Collected data entries:
*** Begin section ***
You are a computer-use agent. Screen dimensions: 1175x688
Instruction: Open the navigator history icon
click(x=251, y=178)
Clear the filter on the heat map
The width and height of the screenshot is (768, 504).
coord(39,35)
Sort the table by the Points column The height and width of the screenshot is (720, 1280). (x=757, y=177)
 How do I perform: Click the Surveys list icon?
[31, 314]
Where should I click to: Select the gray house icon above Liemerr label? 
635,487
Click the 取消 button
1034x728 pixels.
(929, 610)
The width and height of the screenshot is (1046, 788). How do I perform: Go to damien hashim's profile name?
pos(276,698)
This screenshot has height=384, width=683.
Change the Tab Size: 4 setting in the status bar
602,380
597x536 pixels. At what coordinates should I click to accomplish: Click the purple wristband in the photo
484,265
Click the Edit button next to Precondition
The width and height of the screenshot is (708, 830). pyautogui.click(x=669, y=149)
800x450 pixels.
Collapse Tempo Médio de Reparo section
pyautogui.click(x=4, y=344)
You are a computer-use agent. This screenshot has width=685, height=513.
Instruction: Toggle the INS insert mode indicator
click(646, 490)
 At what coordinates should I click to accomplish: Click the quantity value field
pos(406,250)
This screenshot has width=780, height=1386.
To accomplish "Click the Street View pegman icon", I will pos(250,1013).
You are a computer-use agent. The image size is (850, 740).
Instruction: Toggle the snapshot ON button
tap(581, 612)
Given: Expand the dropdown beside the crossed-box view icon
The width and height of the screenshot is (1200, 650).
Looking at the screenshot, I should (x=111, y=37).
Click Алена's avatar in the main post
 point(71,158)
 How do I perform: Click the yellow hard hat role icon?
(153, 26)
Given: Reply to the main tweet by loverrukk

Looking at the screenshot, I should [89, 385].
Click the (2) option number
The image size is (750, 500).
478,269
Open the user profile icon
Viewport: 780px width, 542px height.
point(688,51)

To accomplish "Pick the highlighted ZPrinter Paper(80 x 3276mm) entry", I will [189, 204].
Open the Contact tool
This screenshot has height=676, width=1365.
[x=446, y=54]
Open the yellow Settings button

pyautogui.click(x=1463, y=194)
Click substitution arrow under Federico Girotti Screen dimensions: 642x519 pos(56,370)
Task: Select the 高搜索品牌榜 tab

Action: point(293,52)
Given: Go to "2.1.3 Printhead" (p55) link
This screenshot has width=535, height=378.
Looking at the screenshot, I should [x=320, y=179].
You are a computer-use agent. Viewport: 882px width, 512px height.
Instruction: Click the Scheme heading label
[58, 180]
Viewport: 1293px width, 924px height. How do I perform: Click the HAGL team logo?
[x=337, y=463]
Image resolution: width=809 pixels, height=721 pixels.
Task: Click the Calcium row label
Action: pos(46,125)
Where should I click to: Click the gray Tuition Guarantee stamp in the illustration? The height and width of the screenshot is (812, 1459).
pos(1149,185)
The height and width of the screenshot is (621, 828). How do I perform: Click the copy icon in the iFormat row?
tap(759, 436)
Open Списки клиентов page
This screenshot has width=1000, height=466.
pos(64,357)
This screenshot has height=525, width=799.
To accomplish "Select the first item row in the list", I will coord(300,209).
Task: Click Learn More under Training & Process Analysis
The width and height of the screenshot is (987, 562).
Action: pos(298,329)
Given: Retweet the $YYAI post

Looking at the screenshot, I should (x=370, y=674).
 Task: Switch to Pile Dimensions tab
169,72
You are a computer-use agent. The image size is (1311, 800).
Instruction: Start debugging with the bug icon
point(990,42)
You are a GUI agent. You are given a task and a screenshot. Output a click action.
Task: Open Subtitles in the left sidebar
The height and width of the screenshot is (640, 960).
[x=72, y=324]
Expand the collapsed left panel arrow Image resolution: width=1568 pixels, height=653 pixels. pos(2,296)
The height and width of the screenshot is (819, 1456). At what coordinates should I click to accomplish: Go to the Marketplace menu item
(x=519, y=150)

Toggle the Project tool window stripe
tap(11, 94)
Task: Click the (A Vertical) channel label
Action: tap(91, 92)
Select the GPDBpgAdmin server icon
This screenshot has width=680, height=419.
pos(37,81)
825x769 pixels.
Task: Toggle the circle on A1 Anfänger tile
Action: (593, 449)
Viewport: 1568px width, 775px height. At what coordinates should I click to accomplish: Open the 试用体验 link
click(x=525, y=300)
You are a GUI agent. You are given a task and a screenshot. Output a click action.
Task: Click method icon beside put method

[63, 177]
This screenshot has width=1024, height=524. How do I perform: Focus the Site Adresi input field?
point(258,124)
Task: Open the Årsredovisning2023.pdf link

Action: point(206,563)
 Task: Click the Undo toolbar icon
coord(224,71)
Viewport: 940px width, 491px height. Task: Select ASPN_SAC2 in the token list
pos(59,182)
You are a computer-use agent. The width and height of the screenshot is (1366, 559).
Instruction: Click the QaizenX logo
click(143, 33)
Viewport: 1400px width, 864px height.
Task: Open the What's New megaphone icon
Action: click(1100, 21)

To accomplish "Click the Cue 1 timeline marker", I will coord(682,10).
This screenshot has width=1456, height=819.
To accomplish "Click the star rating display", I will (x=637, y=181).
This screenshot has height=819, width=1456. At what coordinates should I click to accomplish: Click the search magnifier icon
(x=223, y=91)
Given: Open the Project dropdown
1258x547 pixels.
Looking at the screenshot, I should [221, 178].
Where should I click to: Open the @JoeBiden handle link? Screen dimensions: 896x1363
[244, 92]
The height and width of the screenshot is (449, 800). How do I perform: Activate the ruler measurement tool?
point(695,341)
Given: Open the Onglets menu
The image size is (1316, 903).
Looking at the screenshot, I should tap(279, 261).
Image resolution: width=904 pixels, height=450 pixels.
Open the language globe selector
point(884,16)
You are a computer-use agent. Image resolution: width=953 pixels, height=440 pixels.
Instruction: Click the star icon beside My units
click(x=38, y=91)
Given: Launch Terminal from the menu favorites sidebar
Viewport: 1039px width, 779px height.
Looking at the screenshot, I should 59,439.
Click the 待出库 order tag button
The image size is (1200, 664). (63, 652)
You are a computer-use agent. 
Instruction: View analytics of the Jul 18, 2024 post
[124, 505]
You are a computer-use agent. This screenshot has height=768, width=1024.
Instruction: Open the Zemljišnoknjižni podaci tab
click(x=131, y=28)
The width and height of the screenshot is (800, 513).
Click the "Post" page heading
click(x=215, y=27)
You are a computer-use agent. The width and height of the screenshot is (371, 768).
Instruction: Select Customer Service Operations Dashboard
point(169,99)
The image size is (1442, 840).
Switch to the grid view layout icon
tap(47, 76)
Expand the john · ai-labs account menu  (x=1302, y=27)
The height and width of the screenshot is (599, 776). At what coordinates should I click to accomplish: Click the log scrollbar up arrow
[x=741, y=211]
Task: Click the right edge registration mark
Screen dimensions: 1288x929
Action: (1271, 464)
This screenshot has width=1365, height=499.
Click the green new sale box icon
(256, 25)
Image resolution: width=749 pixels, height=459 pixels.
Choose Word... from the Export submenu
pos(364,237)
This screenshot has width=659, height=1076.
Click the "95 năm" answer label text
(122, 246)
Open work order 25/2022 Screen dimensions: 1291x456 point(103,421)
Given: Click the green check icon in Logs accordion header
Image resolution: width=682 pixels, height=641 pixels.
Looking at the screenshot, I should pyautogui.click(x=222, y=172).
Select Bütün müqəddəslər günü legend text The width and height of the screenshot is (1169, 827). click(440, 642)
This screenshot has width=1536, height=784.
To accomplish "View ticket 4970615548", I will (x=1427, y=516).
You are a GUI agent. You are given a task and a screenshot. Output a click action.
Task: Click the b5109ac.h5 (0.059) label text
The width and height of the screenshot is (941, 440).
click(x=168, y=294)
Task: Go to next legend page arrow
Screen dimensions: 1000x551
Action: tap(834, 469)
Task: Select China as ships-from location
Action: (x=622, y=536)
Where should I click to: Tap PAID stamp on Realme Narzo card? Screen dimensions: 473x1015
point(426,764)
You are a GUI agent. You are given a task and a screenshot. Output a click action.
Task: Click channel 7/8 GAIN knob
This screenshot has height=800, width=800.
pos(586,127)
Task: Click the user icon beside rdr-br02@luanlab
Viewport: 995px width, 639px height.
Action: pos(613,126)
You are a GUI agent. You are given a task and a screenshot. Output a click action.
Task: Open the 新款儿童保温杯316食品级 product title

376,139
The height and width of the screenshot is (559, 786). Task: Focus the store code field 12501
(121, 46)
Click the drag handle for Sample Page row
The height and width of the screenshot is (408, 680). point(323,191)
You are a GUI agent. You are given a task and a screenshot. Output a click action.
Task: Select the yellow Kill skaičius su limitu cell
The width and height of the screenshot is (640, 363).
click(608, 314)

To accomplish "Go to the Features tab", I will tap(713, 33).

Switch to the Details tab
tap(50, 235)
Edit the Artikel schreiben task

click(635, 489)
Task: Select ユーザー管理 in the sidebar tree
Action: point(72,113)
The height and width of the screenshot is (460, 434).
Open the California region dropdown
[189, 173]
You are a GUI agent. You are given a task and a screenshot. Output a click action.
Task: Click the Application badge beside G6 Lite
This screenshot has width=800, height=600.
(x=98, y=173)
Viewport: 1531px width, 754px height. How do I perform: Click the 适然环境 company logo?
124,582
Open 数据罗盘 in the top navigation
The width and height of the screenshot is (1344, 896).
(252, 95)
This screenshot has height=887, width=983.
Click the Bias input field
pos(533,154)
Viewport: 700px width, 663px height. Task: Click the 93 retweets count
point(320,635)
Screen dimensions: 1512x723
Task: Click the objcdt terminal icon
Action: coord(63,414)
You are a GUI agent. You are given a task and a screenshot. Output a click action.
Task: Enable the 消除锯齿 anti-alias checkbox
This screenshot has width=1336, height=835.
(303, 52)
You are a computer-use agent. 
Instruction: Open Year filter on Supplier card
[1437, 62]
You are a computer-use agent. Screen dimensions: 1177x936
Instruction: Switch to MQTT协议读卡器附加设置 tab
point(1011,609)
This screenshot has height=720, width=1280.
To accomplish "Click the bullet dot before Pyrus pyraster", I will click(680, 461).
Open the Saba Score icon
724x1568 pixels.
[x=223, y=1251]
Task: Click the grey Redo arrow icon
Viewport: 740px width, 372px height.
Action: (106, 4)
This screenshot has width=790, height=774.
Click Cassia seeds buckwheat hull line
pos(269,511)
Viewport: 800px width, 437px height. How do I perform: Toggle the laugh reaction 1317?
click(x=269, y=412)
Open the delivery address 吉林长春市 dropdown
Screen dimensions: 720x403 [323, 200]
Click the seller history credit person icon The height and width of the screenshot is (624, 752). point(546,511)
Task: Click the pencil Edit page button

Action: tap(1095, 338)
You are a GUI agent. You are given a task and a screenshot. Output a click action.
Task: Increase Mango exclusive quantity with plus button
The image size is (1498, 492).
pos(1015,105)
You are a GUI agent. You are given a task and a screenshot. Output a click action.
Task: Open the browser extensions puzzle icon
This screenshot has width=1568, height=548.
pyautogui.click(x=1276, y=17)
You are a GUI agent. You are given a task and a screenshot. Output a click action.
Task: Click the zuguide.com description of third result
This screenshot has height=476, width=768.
*** End section ***
__PROBLEM TO SOLVE__: The answer must consist of each line from the data that includes the string "user".

__ANSWER__:
Open the user profile icon
Task: Click the user icon beside rdr-br02@luanlab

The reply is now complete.